Reclassifying a job involves more than a title change — it means navigating exemption tests, pay adjustments, and real legal exposure for employers.
Job reclassification is the formal process of re-evaluating a position’s title, pay grade, and overtime eligibility to make sure they match what the person in that role actually does every day. The process matters most when it determines whether you’re classified as exempt or non-exempt under the Fair Labor Standards Act, because that single designation controls whether your employer owes you overtime pay. In 2026, an exempt employee must earn at least $684 per week ($35,568 annually) and pass a specific duties test; falling short on either means the position should be non-exempt, with overtime protections attached. Whether you’re an employee who suspects your classification is wrong or a manager trying to keep your team’s records accurate, the reclassification process follows a predictable path with real financial stakes on both sides.

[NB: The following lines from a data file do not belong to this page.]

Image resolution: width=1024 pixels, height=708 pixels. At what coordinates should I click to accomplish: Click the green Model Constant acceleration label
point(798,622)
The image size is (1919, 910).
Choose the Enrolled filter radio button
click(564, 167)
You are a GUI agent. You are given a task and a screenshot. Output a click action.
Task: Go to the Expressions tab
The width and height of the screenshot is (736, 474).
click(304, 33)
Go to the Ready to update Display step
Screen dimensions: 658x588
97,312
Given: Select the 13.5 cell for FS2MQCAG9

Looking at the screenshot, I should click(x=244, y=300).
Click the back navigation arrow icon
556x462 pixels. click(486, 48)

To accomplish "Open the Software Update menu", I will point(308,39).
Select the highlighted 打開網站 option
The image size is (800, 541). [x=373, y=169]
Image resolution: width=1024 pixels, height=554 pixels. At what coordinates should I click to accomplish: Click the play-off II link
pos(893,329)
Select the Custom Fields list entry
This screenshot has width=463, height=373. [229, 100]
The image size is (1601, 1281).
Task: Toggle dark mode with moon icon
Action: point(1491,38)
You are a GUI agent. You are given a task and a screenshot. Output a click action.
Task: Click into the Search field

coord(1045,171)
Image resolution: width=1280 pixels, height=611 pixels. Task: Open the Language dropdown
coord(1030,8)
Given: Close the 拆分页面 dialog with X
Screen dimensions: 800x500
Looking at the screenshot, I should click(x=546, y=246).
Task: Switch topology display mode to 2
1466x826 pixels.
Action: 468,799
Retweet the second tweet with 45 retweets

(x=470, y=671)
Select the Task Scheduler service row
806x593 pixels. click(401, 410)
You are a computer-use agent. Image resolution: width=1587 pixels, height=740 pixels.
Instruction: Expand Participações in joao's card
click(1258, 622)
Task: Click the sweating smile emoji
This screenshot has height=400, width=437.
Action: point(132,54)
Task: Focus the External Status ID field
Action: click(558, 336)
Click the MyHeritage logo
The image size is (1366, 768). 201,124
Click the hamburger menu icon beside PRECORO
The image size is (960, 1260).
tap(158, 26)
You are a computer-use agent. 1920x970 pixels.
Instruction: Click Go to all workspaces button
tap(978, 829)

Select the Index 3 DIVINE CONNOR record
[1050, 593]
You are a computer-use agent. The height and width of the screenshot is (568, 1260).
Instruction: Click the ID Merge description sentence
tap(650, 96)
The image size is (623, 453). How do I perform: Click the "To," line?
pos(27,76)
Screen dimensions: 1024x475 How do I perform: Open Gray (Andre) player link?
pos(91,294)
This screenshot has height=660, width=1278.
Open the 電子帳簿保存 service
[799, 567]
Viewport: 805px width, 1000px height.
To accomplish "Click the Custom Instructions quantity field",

Before digging into duties tests or paperwork, it helps to know the numbers that drive most reclassification decisions. The Department of Labor attempted to raise exempt salary thresholds significantly in 2024, but a federal court in Texas vacated that rule in November 2024. As a result, the 2019 thresholds remain in effect for 2026.1U.S. Department of Labor. Earnings Thresholds for the Executive, Administrative, and Professional Exemption From Minimum Wage and Overtime Protections Under the FLSA
Several states set their own exempt salary floors well above the federal level. If your state has a higher threshold, the state number applies. This is one area where checking your state labor department’s website before filing a reclassification request can save considerable frustration.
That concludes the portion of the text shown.